E enquanto o coronel era consumido pelas chamas, lançando aos céus mil berros de maldição e de dor, o Padre Gilbert arrastou-se para fora da casa.
***
Paul transtornou-se com a descrição da morte de Forrest.
— Lamento que a história o tenha perturbado, senhor repórter.
— Não é nada, Frei Modesto... Ou melhor, Morty — disse, já recuperando o humor.
— Vossa caridade está enganada. Não sou Morty.
Paul estapeou comicamente a testa, exprimindo no gesto a tardia compreensão.
— Pois claro que não é! Você é o Padre Gilbert!
O frade riu outra vez.
— Quando Padre Gilbert saiu daquela casa — disse Frei Modesto — conversou longamente com Nat Lebá. Contou as torturas que sofrera na casa, as privações inomináveis de que fora objeto. E o mais importante: falou-lhe do Nazareno, o Carpinteiro que há dois mil anos morreu para salvar a humanidade, em benefício dos homens de todas as raças e nações. Naquele momento, Padre Gilbert promoveu uma revolução na mente do pistoleiro, que renunciou à bruxaria e à velha vida de pecados.
— E como foi que Padre Gilbert se tornou frade? — perguntou o jornalista, cutucando sugestivamente a perna do outro.
— Padre Gilbert morreu naquela noite. Estava muito doente e ferido. Só teve um resto de vida para oferecer o batismo a Nat Lebá, perdoando-lhe os pecados.
— Então... Quem é você?
Frei Modesto retirou o capuz do hábito, revelando o rosto negro e marcado de cicatrizes.

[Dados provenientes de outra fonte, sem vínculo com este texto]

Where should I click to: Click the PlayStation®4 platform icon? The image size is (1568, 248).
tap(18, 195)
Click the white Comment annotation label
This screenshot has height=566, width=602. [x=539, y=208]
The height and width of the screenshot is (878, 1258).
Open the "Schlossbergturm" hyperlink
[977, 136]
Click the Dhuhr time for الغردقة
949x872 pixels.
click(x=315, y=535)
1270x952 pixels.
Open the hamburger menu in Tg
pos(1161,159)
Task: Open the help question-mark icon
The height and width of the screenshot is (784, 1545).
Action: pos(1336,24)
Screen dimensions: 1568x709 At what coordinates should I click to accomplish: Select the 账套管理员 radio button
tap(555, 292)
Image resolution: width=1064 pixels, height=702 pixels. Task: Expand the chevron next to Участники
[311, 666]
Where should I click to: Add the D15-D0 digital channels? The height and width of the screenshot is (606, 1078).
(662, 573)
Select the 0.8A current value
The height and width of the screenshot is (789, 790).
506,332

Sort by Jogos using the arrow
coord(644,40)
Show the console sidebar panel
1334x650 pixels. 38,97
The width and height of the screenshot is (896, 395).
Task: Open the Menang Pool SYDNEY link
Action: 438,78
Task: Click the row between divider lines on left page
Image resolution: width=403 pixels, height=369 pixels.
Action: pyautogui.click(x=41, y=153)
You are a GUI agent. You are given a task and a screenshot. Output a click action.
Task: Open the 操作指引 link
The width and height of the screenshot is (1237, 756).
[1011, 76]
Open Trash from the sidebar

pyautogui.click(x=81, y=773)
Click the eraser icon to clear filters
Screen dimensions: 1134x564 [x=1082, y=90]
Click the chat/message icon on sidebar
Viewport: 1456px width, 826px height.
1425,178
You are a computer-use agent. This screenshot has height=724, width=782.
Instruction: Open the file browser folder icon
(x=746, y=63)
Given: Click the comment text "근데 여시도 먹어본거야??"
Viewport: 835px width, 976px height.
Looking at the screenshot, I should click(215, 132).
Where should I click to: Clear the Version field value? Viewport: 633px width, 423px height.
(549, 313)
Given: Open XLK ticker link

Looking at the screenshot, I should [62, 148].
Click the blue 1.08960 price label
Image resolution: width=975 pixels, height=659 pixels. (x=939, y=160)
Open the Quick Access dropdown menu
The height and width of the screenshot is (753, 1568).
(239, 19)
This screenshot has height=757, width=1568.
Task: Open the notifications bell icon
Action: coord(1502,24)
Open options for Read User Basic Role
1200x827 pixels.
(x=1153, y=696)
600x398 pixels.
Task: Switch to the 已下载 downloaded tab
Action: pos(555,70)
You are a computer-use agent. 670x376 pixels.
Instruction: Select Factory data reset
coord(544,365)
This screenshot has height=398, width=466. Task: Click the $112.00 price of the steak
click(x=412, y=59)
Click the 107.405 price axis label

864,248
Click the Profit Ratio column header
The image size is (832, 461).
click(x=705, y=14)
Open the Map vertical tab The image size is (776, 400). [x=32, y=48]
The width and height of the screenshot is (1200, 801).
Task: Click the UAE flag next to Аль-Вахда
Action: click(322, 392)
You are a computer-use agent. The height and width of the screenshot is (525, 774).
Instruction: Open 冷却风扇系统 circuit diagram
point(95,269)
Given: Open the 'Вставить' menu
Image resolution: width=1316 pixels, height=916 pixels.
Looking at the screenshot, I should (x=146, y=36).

— Deixemos de jogos — disse ele. — Eu sei bem que você não é jornalista, mas o próprio filho do Coronel Forrest. Notei sua reação de ódio enquanto eu falava de minha vingança sobre seu pai. Logo percebi que você não poderia ser outro, senão aquele menino a quem dei a última bala do meu revólver.
Tremente e abalado, Paul Forrest levou a mão ao bolso do paletó e de lá tirou um cartucho calibre .45.
— Muito bem — continuou o frade, insinuando secretamente o Peacemaker por entre as dobras do hábito. — Agora é sua vez de ter vingança.
De súbito apontou o revólver contra Paul, que se assustou, mas fê-lo girar ao redor do indicador, de modo que o cabo ficasse acessível ao seu algoz.
O filho do coronel apanhou a arma, introduzindo o cartucho no cilindro: aquela bala que o atormentava há quarenta anos.
— Prepare-se para morrer, Lebá — Paul engatilhou o revólver.
— Sou Frei Modesto, servo do Altíssimo. Nat Lebá é morto há muito tempo.
— A Irmandade dos Puros irá ressurgir. A América estará livre de gente como você!
— Que Deus tenha piedade de sua alma, porque é Satã quem sempre puxa esse gatilho.
Paul Forrest atirou no religioso e fugiu. O porteiro tentou agarrá-lo, porém não teve forças.
— Deixe-o ir, Morty!
Foi o que Frei Modesto ainda gritou ao frade porteiro, antes de morrer.